Restored Monomoy life saving boat gets new life at Cape May Lighthouse

The boat is a restoration project of the Cape May Maritime Museum, illuminating life saving history at the Jersey Shore

Photo courtesy of Jerry Tarrant

LOWER TOWNSHIP — A Monomoy life saving boat is now on display on the grounds of the Cape May Lighthouse, Cape May Point State Park. The boat is a restoration project of the Cape May Maritime and Educational Center and will be on long term display here, in association with Cape May MAC (Museums+Arts+Culture).

The Cape May Lighthouse is one of three historic sites managed by Cape May MAC. While the lighthouse has not yet reopened to the public due to the COVID-19 crisis, the park, where the lighthouse is located, is open for recreation as of this writing, and the life saving boat is visible to passersby. The boat was on temporary display at the site in 2019.

“Thanks to everyone involved in making this happen,” said Center President Edward Melega. “I feel it is a win/win for us all.”

Photo courtesy of Jerry Tarrant

The boat represents an integral part of U.S. Lifesaving Service and U.S. Coast Guard history. It is a 26-foot life saving boat, “Monomoy” Class, circa late 1800s-1930s. This class of rescue boat originated in New England and was regularly used in Cape May area Life Saving Stations.

“The Monomoys are 26 feet long with a 7-foot beam and draw of about 2 feet with the crew on board,” said Center Board Member Jerry Tarrant. “Most weigh over 2,000 lbs. The rowing configuration is double-banked, that is, the eight rowers sit in four pairs side-by-side on fixed thwarts (benches). Each rower handles a single 12-foot wooden oar. The oars range in weight from 11 to 15 lbs. A coxswain stands in the stern and steers with a 16-foot oar.”

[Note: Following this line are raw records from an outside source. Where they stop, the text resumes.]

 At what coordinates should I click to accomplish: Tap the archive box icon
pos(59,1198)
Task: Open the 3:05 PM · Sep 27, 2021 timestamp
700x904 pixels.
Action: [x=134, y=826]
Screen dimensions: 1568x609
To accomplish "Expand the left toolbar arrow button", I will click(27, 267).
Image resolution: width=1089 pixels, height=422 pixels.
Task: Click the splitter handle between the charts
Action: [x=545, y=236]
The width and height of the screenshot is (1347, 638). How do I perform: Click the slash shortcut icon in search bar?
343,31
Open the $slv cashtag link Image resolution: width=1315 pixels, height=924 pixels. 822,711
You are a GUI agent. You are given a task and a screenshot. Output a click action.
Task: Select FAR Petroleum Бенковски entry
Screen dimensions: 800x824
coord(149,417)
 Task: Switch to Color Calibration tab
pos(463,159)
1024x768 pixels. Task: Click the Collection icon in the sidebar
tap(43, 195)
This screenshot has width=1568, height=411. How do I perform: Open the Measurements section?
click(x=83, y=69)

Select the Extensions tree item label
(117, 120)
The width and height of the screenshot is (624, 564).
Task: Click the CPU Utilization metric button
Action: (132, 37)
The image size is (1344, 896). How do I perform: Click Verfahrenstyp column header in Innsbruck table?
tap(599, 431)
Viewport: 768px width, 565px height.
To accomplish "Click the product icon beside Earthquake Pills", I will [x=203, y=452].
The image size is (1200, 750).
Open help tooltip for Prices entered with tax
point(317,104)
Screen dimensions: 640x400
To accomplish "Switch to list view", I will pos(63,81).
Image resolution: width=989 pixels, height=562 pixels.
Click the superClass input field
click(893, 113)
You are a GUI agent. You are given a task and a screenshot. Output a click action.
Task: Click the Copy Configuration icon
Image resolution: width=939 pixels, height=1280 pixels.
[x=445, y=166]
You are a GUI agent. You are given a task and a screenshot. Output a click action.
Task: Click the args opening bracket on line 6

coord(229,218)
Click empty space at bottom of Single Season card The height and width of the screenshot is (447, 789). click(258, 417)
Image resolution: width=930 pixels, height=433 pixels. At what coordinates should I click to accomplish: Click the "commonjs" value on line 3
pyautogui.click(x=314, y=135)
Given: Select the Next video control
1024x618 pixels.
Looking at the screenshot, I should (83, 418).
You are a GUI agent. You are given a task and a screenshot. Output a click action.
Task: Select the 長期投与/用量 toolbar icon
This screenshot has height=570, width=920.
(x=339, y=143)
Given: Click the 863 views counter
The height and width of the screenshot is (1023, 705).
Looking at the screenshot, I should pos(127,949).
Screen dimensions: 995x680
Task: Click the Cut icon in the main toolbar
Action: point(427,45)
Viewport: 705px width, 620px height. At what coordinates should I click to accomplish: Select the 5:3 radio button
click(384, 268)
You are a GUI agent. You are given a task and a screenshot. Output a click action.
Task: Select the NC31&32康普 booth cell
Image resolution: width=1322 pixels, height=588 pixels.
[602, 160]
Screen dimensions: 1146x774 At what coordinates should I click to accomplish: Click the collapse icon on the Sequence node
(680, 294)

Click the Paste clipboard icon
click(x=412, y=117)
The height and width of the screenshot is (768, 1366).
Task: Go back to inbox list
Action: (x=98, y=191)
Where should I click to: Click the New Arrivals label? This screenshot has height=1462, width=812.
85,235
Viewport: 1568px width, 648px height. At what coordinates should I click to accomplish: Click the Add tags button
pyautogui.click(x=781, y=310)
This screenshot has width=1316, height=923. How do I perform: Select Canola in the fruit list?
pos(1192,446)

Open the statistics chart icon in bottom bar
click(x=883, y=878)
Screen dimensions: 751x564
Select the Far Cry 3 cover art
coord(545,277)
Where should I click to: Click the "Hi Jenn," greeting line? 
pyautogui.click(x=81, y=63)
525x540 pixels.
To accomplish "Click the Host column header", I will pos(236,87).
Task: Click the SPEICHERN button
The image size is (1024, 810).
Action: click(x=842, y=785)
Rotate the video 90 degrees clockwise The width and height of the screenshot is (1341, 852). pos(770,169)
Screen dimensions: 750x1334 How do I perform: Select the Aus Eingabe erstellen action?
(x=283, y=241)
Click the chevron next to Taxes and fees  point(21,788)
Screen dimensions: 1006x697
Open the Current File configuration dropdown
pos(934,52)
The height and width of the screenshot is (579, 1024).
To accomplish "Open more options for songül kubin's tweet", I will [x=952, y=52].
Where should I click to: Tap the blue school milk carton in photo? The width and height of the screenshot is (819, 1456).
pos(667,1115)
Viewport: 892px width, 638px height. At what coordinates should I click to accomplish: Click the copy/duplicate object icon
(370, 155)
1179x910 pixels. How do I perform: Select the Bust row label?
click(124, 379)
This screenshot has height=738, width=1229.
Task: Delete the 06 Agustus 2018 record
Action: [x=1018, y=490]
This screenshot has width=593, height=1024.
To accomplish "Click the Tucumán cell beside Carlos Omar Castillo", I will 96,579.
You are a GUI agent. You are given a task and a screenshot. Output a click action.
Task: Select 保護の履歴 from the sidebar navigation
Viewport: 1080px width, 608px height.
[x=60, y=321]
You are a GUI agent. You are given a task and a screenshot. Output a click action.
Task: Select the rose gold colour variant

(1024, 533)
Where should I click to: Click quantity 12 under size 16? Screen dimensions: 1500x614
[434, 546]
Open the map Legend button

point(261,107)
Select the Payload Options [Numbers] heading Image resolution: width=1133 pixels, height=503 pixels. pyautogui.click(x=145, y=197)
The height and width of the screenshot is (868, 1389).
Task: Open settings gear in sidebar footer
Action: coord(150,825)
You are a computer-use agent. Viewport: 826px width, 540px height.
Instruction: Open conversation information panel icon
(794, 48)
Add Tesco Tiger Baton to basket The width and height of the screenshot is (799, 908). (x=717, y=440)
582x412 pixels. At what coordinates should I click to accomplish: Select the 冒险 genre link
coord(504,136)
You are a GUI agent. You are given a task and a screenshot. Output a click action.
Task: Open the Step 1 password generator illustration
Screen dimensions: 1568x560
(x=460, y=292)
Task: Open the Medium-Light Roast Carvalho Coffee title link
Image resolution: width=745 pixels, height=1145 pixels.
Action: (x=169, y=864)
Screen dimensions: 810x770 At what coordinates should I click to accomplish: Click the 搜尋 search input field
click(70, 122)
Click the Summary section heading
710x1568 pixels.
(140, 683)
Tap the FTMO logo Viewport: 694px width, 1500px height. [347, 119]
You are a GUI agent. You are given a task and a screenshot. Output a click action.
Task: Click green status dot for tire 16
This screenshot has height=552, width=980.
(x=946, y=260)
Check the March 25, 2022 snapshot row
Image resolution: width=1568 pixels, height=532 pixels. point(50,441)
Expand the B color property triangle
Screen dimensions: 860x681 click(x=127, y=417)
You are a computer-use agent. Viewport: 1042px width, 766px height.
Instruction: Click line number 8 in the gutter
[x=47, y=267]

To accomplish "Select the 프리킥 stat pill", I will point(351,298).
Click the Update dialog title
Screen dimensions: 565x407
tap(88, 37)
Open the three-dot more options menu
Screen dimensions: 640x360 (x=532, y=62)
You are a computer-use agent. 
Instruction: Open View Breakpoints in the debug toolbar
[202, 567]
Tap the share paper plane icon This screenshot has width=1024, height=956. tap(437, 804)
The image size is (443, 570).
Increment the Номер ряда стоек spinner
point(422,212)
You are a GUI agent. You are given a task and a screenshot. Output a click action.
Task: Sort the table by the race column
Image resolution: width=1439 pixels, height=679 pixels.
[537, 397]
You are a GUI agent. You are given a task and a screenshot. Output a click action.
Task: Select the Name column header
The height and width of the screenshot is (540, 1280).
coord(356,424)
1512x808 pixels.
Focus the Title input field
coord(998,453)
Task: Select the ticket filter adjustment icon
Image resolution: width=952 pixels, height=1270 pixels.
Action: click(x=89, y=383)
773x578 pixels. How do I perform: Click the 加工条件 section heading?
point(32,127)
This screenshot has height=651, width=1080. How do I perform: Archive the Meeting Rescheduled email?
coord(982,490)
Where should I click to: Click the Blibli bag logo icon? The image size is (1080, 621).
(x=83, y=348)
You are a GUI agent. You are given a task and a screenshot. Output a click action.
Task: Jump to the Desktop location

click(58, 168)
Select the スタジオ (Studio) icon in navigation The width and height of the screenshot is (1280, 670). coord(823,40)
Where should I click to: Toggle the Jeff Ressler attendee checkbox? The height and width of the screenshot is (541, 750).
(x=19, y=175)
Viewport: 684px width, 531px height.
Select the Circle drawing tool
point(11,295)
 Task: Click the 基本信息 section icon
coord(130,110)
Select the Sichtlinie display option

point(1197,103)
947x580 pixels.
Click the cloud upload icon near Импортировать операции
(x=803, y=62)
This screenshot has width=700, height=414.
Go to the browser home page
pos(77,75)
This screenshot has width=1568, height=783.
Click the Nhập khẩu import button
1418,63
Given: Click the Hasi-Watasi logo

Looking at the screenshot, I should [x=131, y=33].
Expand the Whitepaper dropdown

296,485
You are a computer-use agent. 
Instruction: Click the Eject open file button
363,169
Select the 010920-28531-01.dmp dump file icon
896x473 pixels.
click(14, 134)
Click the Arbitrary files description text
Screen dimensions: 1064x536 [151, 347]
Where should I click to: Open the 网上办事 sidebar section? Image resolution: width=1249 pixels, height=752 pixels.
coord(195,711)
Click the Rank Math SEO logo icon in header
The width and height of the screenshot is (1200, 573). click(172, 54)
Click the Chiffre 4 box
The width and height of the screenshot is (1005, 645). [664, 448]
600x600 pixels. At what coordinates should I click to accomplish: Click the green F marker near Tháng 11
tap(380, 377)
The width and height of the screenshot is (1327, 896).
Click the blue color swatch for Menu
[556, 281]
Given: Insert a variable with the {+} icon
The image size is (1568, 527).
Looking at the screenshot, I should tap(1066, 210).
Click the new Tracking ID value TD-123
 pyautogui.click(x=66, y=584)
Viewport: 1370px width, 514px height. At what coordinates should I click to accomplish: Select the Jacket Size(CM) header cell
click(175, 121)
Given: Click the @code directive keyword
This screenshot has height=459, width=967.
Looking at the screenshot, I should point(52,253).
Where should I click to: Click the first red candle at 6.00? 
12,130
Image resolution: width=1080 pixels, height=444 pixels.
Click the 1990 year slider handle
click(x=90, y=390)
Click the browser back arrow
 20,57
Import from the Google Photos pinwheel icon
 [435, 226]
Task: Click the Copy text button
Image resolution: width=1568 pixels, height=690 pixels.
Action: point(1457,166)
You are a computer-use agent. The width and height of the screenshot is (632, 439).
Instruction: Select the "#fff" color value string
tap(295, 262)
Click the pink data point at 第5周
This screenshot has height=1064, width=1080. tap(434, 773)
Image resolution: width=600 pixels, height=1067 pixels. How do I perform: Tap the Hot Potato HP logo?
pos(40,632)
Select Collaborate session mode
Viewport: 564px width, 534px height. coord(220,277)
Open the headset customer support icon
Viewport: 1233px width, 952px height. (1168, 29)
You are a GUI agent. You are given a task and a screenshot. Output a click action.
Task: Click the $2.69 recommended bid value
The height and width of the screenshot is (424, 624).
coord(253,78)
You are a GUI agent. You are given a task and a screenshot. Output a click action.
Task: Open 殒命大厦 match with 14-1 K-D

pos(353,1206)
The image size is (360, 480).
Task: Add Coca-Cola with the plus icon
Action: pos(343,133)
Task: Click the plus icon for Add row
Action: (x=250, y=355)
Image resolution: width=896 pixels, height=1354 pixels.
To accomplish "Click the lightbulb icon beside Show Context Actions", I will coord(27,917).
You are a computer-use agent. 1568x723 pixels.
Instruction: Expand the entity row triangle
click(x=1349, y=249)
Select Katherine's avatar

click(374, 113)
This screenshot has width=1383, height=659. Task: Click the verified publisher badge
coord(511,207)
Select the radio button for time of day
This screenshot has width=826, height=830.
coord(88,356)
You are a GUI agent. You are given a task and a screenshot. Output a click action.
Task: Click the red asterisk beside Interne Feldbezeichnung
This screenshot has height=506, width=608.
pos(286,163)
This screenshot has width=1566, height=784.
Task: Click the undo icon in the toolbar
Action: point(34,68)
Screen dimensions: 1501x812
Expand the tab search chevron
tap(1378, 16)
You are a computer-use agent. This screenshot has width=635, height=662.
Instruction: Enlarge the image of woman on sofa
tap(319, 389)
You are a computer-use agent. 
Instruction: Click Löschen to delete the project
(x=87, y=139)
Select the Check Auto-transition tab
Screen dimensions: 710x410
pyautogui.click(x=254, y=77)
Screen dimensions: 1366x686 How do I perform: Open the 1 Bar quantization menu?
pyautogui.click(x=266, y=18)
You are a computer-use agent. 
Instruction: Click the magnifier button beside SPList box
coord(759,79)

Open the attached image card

The design developed from boats used to hunt whales.

“The Monomoy design is an evolution of the classic utilitarian whaleboat: a double-ended, lightweight, cheaply constructed boat to be rowed or sailed under all conditions in pursuit of whales and for use in general ship’s work. In 1934 the U.S. Coast Guard standardized the design for contract purposes, and thousands were built for use as lifeboats and gigs aboard not only naval and military ships but also commercial freighters and ocean liners…..The boat is quite simple and Spartan.”

— Source: Wooden Boat Magazine, A Tale of Two Sisters: Carvel vs. Cold Molding, January/February, 1982 By W. Tay Vaughan, III

The Center has restored the boat and that project is 90 percent complete, Melega said. Donors to the project include Andrew Joyce, lead carpenter and project manager at Cape May Contracting, who built the cradle; Cape May Lumber, who donated the lumber; Ricciardi Brothers, who donated the stain and paints; and, Media in Motion, who donated the signs.

“The display represents a nice partnership between two not-for-profits, featuring our maritime history, in particular Coast Guard history,” said Cape May MAC President Tom Carroll.